Les auteurs de la semaine

Après Cesaria Evora dont le refrain « Petit pays je t’aime, je t’aime, petit pays je t’aime beaucoup » était sur toutes les lèvres, le livre de Guillaume Faye intitulé, lui aussi Petit pays fait la Une de beaucoup de journaux (Grasset). Cette semaine Libération c-à-d Maria Malagardis le rencontre et donne quelque pistes supplémentaires sur ce succès : l’auteur nous dit-elle « a quitté une vie confortable de trader à Londres pour se consacrer à sa passion, la musique. » En définitive c’est la littérature qui lui vaut la renommée. Il écrit sur la recommandation d’une éditrice qui sent le style dans ses textes de rap. Résultat ce roman consacré à une bande d’enfants, vivant dans une impasse africaine au Burundi charme tout le monde. Le moins qu’on puisse dire c’est que le contexte (tragique) est connu (voir Hatzfeld) et qu’il n’est donc pas si facile de surprendre la critique ; et Pour Muriel Steinmetz (une du Rendez-vous des livres cette semaine) qui dit que l’auteur écrit à hauteur d’enfant. C’est aussi le titre de Libération.

Portraits de la semaine .

Jonathan Coe en écrivain décomplexé, qui n’est plus retenu par de sombres hésitations) : « Reste l’envie de raconter des histoires, de se faire plaisir. J’écris sur la vie contemporaine. Mon style est simple car ce qui m’intéresse vraiment c’est la structure de l’histoire. » Dernière page du Figaro.

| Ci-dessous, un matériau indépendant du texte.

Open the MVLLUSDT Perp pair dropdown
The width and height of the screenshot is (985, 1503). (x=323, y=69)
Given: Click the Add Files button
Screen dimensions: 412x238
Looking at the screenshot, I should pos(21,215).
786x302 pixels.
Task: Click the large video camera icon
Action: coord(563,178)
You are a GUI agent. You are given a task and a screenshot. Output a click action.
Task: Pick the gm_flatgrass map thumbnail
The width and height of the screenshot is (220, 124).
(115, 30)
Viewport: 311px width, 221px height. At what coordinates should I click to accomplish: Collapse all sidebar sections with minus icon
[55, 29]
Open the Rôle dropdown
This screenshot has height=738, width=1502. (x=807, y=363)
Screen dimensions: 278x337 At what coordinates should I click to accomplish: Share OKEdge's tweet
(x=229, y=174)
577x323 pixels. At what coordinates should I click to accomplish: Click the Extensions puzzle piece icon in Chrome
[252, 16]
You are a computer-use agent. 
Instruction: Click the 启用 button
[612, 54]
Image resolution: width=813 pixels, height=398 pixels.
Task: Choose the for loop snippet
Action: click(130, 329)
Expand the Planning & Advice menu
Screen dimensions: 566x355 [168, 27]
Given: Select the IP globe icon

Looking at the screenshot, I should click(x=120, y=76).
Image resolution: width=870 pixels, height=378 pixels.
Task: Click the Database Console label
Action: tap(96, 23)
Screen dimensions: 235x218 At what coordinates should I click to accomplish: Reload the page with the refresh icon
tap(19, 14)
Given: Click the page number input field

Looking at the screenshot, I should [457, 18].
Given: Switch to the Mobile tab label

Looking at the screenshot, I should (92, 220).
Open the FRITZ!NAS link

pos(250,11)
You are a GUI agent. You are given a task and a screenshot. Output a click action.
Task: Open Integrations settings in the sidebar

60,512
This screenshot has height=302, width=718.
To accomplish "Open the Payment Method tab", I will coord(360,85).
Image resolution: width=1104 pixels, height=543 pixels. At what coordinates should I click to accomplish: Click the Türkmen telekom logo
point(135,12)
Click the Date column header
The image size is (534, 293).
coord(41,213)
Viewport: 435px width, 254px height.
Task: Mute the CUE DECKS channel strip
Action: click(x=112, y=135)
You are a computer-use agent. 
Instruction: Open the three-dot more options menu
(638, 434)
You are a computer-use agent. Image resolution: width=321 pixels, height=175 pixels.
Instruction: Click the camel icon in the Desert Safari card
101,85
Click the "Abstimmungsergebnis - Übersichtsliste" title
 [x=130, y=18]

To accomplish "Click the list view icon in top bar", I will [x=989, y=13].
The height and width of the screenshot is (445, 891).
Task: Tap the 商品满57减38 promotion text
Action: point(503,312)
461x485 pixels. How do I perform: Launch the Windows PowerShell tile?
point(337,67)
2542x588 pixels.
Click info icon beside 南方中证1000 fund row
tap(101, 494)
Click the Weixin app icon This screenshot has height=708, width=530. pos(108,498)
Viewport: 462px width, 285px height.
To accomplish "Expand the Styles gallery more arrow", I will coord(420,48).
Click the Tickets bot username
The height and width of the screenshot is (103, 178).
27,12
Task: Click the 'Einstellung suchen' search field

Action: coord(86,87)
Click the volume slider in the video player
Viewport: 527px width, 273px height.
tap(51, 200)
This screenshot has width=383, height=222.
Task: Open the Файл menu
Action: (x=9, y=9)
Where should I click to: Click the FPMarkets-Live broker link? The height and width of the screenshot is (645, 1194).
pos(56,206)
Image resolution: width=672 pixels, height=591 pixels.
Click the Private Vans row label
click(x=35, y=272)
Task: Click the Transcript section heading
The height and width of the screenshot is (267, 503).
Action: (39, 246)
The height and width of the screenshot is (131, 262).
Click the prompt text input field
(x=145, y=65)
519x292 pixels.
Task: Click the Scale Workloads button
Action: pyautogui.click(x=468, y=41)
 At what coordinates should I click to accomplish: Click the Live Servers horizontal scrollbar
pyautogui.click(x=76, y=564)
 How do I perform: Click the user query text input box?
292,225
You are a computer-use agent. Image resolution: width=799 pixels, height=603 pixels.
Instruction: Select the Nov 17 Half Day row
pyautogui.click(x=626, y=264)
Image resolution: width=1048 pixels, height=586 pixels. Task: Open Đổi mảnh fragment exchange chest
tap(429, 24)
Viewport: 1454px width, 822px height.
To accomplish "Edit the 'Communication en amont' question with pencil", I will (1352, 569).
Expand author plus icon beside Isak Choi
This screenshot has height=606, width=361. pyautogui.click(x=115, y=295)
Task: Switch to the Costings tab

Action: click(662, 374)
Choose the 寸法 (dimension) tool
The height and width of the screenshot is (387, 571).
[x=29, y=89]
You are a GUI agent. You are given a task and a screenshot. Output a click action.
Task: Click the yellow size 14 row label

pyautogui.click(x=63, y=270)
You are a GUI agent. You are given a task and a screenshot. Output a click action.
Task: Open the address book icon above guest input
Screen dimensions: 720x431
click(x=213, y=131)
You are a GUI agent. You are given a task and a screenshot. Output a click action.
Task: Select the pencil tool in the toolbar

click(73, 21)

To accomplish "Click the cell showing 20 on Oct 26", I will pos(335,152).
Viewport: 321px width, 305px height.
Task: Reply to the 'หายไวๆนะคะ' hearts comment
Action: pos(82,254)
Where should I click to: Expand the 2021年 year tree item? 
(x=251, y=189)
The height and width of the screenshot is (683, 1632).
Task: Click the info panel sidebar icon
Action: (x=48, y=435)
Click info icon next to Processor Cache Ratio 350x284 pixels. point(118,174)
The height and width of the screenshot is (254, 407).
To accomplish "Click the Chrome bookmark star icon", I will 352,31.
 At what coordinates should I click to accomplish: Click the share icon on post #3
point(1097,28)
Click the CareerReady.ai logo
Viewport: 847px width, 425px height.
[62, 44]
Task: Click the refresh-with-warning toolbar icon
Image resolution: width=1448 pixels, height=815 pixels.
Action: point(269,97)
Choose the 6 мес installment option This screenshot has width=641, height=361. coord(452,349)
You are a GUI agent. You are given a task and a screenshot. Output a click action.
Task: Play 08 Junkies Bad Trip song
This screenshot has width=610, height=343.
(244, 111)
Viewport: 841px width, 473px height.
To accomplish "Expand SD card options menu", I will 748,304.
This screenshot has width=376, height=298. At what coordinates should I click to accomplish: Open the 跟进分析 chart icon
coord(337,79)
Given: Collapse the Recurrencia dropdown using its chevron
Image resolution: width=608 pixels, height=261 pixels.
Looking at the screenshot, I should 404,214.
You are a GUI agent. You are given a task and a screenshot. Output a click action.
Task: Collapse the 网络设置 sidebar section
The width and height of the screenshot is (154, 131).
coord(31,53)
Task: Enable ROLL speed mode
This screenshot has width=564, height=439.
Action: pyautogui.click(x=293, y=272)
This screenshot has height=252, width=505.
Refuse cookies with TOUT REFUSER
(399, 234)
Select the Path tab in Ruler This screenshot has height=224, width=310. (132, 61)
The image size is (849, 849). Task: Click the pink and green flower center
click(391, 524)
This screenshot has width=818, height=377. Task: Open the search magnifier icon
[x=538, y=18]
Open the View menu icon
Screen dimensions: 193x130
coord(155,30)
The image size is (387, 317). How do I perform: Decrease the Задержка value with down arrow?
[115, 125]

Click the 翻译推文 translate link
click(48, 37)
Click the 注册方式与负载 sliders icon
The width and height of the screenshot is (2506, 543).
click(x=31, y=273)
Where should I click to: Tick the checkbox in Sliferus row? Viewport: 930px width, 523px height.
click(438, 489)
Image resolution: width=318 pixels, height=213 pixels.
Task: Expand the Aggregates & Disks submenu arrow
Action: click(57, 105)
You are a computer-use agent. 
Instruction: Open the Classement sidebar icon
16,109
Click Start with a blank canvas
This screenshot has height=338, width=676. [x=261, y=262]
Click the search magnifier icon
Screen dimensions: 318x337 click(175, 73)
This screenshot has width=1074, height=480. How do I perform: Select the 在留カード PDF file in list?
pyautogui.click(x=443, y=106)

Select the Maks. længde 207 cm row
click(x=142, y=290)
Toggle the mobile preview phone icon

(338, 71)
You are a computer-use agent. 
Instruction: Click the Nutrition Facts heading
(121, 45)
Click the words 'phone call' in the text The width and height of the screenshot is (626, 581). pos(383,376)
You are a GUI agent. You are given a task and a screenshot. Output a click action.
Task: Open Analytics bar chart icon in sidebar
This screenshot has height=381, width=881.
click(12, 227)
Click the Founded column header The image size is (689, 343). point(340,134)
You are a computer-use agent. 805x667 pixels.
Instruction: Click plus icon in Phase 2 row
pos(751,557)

Le Monde des livres s’attarde pour sa part sur Amélie Nothomb et c’est Jean Birnbaum, le directeur de la publication qui s’y colle, serions-nous tentés de dire : « adolescente, je me vivais comme une monstruosité de la nature, je me sentais exclue à cause de ma laideur. » Cette fois encore un conte avec Riquet à la houppe. On apprend deux choses cependant. Reçue à l’académie Royale de Belgique :

1) Elle occupe le fauteuil de Simon Ley

2) on aperçoit hygiène de l’assassin derrière Coulibaly dans la vidéo qu’il laisse derrière lui après ses crimes.